Compiti richiesti.
1. Secondo il brano su papa Francesco e i migranti, dove si trovava il cardinale Parolin quando ha criticato l'accordo Europa-Turchia?
2. Nel brano su papa Francesco e i migranti, riscrivi la parte che si apre con le parole contenenti "Ragioni e implicazioni" e si chiude con "soluzione umanitaria all’emergenza.", sostituendo "sbarchi" con "arrivi".
3. Indica se ciascuna affermazione concorda con il brano su papa Francesco e i migranti, rispondendo sì o no e citando le parole decisive del brano.
(a) Il papa ha pronunciato le sue parole durante la Messa della domenica delle Palme.
(b) Atene è pronta a rinviare in Turchia i migranti.
(c) Tra i leader europei ha prevalso la linea di Parigi.

Sezione del documento.
########################################

RESPONSABILITA’ O UMILIAZIONE?
“No all’indifferenza” non si stanca di ripetere Papa Francesco ai fedeli. Questa volta però le parole d’accusa pronunciate dal pontefice durante la Messa nella domenica delle Palme hanno come destinatari le istituzioni europee: “ penso a tanta gente, a tanti emarginati, a tanti profughi, a tanti rifugiati dei quali tanti non vogliono assumersi la responsabilità del loro destino”. Parole pronunciate a braccio che segnano uno scollamento tra la Santa Sede e l’Ue. Piazza San Pietro non è le stanze di Bruxelles e sul sagrato non si plaude al nuovo piano sui migranti, al contrario la Chiesa di Roma alza la voce, la protesta. Ci aveva già pensato il segretario di stato cardinale Parolin, visitando un campo profughi in Macedonia, a tuonare contro l’accordo Europa-Turchia: “dovremmo sentire umiliante dover chiudere le porte, quasi che il diritto umanitario, conquista faticosa della nostra Europa, non trovi più posto”.
Ragioni e implicazioni invitavano a valutare attentamente le richieste turche. Alla fine tra i 28 leaders europei ha prevalso la linea di Berlino anche sull’accelerazione dei negoziati per l’adesione della Turchia all’Ue. Pesanti critiche sono state espresse, in queste ore, da parte di molte Ong che invocano a gran voce maggiore solidarietà e rispetto dei diritti umani: ad alimentare il dibattito l’opzione stilisticamente “burocratica” di Bruxelles del baratto “uno per uno” e un piano che realisticamente deve essere messo alla prova. Così come l’affidabilità e la maturità della Turchia di Erdogan. Intanto dalla Grecia arriva la notizia di altri sbarchi e soprattutto che Atene non è assolutamente pronta a rinviare in Turchia i migranti. Partenza con il piede sbagliato che evidenzia, ad ora, l’impossibilità europea ad offrire una soluzione umanitaria all’emergenza.

########################################

Elenco delle voci.
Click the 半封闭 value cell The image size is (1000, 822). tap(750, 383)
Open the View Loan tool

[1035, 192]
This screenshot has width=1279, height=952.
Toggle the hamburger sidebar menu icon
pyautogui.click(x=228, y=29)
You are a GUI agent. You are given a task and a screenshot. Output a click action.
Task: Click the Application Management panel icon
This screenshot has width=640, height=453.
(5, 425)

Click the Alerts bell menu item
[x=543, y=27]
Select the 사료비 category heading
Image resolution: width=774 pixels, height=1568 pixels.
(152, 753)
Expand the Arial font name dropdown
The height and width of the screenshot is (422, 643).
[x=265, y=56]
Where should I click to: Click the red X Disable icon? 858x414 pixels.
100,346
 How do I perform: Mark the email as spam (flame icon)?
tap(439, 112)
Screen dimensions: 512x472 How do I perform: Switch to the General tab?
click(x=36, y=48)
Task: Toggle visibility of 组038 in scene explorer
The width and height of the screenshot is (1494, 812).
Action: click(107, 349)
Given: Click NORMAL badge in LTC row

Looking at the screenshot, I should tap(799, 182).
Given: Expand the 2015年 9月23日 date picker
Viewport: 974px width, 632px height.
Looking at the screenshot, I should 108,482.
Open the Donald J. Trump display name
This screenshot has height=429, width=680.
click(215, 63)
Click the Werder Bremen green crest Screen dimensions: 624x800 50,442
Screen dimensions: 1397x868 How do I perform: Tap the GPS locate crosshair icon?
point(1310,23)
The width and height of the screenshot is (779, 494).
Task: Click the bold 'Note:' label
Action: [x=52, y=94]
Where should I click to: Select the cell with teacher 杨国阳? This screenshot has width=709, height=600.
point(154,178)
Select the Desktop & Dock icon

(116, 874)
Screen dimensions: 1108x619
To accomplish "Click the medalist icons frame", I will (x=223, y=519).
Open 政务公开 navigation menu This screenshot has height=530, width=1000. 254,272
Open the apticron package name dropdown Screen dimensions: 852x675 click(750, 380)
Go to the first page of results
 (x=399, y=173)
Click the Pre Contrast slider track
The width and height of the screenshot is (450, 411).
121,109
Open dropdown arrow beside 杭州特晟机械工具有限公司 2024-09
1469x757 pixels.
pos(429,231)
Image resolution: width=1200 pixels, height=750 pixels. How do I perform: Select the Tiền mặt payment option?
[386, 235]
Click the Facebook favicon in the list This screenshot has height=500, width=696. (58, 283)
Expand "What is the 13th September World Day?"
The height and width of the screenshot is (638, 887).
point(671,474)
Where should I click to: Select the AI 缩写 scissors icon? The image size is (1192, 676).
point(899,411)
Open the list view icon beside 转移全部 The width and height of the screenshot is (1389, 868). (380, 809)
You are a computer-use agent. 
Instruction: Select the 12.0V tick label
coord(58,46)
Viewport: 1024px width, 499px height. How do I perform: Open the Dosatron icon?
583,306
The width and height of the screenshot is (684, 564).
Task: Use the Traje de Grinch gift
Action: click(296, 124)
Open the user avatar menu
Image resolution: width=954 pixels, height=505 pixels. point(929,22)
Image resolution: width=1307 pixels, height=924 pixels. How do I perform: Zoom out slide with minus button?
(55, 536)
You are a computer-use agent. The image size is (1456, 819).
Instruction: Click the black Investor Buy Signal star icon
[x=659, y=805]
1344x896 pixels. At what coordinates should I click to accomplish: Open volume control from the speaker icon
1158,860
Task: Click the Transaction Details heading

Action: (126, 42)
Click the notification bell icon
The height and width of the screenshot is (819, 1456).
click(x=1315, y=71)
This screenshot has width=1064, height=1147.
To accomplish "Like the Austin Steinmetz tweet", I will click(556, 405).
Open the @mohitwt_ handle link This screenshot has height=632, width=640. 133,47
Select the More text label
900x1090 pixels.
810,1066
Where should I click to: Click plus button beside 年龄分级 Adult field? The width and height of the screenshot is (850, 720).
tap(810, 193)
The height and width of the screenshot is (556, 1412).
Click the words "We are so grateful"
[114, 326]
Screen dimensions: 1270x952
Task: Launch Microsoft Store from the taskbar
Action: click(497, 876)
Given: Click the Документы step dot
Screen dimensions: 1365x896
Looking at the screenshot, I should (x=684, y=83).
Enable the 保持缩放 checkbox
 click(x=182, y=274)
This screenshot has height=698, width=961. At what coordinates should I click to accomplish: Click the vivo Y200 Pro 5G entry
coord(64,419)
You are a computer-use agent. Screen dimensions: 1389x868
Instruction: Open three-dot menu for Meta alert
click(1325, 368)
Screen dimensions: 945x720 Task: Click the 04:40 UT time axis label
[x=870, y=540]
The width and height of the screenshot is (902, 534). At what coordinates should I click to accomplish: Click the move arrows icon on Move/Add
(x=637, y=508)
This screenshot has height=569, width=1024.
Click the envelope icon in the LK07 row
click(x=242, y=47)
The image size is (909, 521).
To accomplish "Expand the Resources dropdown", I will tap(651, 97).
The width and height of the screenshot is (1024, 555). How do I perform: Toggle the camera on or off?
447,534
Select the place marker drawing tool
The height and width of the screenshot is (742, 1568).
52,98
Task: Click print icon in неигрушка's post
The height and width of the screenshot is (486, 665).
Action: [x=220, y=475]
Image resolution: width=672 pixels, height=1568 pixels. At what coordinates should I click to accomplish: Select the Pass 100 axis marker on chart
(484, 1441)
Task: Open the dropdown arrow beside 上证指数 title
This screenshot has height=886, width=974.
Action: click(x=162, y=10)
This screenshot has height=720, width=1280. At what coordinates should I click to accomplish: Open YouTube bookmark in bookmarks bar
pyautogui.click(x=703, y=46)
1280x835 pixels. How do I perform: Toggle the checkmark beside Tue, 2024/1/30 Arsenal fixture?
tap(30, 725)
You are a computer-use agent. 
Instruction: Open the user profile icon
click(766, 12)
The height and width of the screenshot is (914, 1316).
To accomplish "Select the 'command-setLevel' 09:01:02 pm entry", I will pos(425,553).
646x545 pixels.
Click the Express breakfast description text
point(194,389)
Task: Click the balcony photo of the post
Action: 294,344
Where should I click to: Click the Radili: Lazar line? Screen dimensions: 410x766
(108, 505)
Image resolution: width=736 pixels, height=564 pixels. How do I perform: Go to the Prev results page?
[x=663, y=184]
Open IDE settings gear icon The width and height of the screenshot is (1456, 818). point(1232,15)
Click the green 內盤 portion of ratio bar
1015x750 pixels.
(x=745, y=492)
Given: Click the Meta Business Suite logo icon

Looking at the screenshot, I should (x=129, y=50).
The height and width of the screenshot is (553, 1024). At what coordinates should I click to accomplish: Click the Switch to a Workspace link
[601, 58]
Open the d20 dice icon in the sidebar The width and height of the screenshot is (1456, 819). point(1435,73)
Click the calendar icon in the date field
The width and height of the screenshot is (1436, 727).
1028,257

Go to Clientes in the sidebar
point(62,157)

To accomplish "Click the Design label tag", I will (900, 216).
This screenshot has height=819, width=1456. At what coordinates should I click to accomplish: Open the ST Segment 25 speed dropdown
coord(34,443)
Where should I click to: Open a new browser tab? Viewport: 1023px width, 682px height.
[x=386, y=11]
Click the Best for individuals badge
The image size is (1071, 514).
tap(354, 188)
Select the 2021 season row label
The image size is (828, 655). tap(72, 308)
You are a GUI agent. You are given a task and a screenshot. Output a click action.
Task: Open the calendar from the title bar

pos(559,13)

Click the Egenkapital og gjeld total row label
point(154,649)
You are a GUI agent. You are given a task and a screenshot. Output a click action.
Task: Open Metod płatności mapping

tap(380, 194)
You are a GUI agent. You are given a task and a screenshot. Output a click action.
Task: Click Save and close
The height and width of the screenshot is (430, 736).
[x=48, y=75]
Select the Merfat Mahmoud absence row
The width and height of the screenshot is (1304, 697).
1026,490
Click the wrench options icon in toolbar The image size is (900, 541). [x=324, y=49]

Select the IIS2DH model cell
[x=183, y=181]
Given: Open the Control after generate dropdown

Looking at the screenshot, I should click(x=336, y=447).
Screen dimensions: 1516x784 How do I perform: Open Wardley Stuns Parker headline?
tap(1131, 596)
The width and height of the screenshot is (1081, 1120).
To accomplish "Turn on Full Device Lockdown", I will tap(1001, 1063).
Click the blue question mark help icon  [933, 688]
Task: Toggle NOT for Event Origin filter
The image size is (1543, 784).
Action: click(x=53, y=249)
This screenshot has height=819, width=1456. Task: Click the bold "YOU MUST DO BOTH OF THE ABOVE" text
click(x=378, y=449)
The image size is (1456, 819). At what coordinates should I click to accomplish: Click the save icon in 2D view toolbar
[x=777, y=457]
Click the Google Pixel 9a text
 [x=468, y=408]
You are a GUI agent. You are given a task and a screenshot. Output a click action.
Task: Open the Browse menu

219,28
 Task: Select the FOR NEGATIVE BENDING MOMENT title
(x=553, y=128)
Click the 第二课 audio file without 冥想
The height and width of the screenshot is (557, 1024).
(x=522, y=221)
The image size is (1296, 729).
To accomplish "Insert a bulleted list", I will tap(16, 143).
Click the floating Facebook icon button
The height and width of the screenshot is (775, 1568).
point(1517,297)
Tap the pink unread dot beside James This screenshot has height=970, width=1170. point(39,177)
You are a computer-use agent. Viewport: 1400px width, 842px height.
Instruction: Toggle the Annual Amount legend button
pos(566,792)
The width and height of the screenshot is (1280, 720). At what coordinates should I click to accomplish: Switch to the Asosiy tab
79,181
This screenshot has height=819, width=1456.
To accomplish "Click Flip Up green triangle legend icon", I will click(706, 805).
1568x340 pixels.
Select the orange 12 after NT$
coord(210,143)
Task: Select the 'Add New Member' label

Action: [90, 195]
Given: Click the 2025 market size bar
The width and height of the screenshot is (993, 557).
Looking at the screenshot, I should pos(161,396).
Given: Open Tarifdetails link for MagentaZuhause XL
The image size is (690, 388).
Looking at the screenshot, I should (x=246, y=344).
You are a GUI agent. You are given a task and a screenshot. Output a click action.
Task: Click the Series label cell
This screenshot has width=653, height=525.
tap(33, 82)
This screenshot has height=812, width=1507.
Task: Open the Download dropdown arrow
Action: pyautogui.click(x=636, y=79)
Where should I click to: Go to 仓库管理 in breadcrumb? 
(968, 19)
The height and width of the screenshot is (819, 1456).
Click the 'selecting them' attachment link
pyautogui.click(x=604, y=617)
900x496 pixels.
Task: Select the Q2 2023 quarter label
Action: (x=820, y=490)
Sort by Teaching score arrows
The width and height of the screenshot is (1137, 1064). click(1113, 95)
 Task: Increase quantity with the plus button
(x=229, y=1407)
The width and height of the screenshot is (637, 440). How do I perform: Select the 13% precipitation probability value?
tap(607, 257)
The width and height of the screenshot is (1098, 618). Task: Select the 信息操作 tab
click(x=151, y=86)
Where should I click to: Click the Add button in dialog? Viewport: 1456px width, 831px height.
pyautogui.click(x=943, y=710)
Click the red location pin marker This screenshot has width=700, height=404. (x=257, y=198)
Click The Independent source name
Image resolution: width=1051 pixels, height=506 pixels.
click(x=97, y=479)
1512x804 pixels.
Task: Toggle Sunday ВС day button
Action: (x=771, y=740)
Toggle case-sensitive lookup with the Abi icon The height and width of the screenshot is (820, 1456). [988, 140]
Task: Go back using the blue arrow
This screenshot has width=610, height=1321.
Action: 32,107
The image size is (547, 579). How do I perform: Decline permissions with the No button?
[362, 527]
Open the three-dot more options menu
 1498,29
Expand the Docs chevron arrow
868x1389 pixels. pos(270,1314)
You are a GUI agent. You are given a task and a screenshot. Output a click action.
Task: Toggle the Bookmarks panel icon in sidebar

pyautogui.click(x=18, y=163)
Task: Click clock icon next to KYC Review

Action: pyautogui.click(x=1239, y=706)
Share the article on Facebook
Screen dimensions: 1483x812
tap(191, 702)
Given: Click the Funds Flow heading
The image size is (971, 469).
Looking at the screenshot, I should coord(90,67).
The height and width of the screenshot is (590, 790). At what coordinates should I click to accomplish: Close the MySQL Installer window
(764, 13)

########################################

Soluzioni per compito.
1. In un campo profughi in Macedonia.

2.
Ragioni e implicazioni invitavano a valutare attentamente le richieste turche. Alla fine tra i 28 leaders europei ha prevalso la linea di Berlino anche sull’accelerazione dei negoziati per l’adesione della Turchia all’Ue. Pesanti critiche sono state espresse, in queste ore, da parte di molte Ong che invocano a gran voce maggiore solidarietà e rispetto dei diritti umani: ad alimentare il dibattito l’opzione stilisticamente “burocratica” di Bruxelles del baratto “uno per uno” e un piano che realisticamente deve essere messo alla prova. Così come l’affidabilità e la maturità della Turchia di Erdogan. Intanto dalla Grecia arriva la notizia di altri arrivi e soprattutto che Atene non è assolutamente pronta a rinviare in Turchia i migranti. Partenza con il piede sbagliato che evidenzia, ad ora, l’impossibilità europea ad offrire una soluzione umanitaria all’emergenza.

3.
(a) Sì: "durante la Messa nella domenica delle Palme".
(b) No: "Atene non è assolutamente pronta a rinviare in Turchia i migranti".
(c) No: "tra i 28 leaders europei ha prevalso la linea di Berlino".